Senior Minister Lee Hsien Loong delivered the Singapore Maritime Lecture at the opening of Singapore Maritime Week on 24 March 2025.
Adversity into Opportunity: Staying Ahead in a Troubled World
Mr Murali Pillai, Minister of State, Ministry of Law and Ministry of Transport
Excellencies
Distinguished Guests
Ladies and Gentlemen
A very good morning to everybody
I am delighted to join you for this year’s Singapore Maritime Week 2025. This year, the Maritime Week takes place amidst an increasingly turbulent environment. The global industry, and Singapore’s own maritime sector, will need to actively prepare for what lies ahead.
Trade as a driver of growth
As the world globalised over the last six decades, Singapore’s small, open economy flourished. We lived in a generally peaceful and stable world. The global order was underwritten by the United States, supported by its allies in Europe and Asia. Multilateral institutions were established — the United Nations, International Monetary Fund, the World Bank, and the World Trade Organization (WTO). International laws and treaties were negotiated and adopted, including the United Nations Convention on the Law of the Sea (UNCLOS). Countries big and small generally acknowledged these international rules and norms. They understood that economic liberalisation and freer trade would benefit everyone. Many countries acted on this understanding and reaped the benefits, including small economies like Singapore and huge ones like the United States and China. Investments by MNCs in developing countries opened up export markets, and fostered economic growth. International trade boomed, and the global maritime industry grew with it. Collectively the world economy benefited too, as freer trade promoted finer global division of labour, more integrated supply chains, and greater efficiencies all-round.
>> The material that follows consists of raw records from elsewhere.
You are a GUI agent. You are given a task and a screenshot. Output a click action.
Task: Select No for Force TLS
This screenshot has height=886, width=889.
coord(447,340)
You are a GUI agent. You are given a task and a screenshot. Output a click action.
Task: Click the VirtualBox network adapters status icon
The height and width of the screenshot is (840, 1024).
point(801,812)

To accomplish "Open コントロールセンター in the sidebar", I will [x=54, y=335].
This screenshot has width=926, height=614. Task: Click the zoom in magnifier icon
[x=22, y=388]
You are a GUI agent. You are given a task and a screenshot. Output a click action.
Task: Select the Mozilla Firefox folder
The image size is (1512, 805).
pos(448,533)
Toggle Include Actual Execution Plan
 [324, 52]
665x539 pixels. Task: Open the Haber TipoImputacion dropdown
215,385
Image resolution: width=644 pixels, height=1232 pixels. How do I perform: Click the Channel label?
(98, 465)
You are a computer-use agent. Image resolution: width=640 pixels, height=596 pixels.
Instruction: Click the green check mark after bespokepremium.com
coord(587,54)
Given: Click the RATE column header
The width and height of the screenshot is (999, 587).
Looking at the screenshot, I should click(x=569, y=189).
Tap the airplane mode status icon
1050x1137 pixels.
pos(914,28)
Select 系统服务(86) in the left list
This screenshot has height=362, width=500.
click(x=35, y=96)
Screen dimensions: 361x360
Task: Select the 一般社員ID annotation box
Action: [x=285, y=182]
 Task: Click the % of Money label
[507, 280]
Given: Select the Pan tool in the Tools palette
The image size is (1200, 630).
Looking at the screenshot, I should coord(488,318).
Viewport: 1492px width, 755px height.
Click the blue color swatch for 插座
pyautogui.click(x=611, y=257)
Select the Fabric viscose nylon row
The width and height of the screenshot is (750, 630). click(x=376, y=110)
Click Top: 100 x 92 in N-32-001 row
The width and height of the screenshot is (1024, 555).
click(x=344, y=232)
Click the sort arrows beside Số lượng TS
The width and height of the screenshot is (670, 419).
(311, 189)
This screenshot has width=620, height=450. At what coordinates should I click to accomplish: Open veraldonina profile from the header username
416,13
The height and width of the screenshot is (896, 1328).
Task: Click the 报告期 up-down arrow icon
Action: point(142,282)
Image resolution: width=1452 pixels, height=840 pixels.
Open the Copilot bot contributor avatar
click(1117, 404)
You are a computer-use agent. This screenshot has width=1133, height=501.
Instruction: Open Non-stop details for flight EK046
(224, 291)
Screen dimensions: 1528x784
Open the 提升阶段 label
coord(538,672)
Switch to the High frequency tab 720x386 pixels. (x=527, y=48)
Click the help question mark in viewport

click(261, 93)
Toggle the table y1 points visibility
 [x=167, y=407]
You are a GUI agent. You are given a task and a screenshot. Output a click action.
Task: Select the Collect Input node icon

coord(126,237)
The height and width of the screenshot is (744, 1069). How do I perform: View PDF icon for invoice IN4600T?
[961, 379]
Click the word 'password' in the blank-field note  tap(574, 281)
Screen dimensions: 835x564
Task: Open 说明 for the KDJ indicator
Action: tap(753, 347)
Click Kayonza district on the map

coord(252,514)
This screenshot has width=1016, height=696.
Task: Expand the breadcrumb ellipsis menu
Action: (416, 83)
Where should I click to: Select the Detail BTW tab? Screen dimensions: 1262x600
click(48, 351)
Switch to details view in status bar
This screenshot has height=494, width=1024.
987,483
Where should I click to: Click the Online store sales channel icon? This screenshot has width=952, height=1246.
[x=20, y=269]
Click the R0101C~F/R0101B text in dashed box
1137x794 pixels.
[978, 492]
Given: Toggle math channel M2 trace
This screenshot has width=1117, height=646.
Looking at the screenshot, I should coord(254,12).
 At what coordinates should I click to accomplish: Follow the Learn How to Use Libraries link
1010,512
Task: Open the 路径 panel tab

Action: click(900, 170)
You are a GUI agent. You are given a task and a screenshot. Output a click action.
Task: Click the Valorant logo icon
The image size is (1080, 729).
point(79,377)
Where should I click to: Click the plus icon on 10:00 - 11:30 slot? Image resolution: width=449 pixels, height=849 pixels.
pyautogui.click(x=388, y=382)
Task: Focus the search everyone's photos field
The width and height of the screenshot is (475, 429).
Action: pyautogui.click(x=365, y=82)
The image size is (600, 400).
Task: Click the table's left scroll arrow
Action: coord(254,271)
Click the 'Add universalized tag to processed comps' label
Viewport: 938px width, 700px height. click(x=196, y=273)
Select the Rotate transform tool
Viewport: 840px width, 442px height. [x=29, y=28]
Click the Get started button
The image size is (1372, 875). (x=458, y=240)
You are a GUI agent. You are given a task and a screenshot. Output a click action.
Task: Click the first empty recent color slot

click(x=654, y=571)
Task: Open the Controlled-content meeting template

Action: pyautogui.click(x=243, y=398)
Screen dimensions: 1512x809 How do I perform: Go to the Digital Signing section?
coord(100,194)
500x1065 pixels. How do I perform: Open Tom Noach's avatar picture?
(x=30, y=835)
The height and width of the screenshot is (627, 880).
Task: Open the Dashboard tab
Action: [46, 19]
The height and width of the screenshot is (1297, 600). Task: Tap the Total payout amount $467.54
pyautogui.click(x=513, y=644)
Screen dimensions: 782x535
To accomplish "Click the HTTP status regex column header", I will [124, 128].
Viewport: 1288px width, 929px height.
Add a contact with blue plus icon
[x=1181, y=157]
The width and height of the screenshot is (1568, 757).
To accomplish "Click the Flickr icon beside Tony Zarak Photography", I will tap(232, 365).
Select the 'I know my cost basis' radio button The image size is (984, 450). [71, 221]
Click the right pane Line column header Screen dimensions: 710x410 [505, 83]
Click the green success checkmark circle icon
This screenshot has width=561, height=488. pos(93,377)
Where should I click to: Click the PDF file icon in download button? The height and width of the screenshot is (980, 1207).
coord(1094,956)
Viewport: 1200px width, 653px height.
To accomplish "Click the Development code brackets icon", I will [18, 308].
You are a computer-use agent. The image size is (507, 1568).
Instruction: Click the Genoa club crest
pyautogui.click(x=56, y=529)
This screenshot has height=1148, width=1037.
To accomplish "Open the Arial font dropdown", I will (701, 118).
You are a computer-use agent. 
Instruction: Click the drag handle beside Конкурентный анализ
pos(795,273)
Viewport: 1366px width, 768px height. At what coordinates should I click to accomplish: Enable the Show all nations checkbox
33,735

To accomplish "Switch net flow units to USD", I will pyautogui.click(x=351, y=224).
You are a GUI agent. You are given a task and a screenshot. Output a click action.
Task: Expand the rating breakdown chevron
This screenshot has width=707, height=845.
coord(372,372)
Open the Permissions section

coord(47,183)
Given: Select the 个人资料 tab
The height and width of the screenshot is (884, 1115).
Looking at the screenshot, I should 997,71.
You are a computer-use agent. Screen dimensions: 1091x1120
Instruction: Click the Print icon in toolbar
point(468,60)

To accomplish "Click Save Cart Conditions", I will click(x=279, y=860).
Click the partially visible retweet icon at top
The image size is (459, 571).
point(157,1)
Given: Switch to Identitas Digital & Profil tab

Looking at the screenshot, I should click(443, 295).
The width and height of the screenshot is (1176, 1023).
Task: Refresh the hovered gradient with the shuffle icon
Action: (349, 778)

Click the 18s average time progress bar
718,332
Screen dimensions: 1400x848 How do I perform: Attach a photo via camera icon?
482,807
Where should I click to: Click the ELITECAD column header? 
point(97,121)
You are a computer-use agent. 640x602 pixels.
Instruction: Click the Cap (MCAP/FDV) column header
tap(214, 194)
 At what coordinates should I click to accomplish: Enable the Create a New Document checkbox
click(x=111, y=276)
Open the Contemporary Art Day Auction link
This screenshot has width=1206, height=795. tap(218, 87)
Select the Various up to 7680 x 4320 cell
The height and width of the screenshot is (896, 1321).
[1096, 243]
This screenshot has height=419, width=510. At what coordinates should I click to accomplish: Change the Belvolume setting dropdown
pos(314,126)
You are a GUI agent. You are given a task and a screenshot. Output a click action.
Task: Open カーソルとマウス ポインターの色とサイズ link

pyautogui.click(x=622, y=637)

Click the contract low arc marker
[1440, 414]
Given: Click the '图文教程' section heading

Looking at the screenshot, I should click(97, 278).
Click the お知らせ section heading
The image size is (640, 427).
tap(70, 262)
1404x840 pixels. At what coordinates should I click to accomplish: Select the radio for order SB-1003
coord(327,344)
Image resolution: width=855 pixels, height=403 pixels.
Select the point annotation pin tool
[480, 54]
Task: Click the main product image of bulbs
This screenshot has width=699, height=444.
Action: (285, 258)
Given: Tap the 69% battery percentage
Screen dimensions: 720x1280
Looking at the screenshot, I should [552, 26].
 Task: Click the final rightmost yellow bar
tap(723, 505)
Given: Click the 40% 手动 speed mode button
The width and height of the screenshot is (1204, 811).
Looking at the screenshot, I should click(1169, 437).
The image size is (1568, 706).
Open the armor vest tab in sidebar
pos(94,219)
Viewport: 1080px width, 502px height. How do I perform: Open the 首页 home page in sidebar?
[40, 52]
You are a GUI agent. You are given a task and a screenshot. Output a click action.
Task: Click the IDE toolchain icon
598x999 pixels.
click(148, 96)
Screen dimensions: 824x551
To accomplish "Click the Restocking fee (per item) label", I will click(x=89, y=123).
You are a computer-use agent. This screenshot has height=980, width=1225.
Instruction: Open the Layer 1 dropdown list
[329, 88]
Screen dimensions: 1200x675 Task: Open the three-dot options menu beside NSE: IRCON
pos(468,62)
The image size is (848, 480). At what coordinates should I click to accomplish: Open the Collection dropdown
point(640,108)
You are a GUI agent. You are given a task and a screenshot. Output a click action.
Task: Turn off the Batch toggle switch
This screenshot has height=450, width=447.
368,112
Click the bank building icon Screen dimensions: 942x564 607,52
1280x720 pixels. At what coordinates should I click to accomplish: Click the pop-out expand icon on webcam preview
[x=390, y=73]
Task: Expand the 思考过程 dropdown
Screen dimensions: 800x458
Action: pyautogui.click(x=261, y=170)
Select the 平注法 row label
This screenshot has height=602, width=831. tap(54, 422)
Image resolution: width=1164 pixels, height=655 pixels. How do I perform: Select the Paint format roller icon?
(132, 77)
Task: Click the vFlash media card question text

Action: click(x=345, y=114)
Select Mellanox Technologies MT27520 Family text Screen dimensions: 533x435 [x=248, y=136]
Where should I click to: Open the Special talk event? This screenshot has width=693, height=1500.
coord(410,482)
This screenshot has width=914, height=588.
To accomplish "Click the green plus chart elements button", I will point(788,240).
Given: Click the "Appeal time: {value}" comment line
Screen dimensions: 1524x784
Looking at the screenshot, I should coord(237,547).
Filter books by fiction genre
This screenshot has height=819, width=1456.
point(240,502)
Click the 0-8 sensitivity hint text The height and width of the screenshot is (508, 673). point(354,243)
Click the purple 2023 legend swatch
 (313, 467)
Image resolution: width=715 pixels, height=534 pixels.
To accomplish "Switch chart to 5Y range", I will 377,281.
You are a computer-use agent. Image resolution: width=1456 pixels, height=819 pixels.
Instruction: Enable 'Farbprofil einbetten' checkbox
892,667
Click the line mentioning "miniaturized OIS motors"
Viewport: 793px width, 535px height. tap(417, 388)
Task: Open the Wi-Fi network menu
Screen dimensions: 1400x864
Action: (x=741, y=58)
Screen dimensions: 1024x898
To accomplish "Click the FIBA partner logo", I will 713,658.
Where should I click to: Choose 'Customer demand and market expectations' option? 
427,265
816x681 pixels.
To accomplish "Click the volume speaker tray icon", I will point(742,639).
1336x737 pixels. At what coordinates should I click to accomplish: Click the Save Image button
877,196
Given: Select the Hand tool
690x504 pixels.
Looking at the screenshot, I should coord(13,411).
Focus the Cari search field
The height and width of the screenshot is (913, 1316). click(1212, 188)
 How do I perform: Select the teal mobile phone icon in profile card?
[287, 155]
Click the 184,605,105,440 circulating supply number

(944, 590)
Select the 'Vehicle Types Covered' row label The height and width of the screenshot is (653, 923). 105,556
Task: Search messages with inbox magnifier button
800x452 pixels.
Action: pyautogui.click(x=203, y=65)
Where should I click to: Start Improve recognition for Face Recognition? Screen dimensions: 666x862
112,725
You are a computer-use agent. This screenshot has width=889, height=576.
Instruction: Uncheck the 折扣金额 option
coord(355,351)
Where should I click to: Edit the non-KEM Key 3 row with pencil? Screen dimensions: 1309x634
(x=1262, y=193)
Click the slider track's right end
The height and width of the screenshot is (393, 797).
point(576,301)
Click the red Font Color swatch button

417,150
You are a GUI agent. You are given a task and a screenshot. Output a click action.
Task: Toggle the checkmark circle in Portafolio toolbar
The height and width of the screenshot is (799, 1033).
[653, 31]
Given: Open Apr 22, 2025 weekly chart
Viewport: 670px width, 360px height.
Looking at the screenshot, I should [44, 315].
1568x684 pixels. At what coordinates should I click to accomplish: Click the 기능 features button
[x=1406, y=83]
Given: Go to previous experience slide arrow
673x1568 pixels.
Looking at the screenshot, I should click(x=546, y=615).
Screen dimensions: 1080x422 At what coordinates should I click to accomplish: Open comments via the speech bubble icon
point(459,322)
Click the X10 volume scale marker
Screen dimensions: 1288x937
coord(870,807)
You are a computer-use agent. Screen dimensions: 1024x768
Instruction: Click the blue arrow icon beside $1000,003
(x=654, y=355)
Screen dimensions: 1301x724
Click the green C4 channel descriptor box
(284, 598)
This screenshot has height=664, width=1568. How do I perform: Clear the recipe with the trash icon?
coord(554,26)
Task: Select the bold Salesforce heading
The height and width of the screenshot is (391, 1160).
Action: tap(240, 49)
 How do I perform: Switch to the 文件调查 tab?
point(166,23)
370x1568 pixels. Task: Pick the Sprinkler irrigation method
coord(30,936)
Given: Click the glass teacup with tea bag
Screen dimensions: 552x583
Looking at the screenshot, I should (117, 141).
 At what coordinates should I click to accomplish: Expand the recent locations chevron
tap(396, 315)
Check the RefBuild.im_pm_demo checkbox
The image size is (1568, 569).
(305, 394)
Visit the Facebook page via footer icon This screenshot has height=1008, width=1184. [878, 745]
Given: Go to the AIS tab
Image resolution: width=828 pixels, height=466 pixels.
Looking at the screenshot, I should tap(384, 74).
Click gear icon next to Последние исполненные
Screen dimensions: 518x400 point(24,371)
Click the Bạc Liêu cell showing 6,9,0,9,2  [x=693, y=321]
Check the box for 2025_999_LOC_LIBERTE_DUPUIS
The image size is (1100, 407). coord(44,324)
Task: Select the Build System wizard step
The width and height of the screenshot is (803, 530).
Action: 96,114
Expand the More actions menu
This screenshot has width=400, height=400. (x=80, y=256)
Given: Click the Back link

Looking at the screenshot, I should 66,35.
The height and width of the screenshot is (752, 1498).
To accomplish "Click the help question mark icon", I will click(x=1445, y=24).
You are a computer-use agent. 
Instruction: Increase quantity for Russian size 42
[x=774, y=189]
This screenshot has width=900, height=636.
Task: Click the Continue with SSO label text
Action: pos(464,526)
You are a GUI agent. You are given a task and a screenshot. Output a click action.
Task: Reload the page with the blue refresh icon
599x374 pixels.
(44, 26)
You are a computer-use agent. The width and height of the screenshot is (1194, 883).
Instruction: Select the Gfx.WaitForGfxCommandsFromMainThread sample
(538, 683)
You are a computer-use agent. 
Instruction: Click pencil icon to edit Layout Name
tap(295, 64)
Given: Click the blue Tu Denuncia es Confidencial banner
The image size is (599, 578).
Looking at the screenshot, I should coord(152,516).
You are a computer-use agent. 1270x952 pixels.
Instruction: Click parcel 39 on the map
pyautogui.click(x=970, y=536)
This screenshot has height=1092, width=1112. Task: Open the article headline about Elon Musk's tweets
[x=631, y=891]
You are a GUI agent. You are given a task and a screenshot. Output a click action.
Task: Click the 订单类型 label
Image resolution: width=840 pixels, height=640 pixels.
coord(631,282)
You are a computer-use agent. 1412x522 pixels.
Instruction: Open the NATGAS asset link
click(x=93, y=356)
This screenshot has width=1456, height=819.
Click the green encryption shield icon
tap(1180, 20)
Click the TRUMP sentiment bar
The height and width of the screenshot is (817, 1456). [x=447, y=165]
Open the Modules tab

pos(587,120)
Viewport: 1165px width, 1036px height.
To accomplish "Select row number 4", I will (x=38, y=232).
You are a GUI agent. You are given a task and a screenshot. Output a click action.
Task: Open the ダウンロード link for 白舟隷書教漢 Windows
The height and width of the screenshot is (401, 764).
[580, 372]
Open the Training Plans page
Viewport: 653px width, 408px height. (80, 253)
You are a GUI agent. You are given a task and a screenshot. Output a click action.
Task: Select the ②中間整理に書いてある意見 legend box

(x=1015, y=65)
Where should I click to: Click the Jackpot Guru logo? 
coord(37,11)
Singapore rode these waves, and made the most of them. We made investments and implemented policies to build an open, reliable, and trusted trade and maritime hub. We became a key link in global supply chains, a gateway between East and West
Choppy waters ahead
But it is a different world today. Attitudes towards trade have changed. Patterns of trade flows are shifting too.
First, geopolitical developments are severely straining the global trade system.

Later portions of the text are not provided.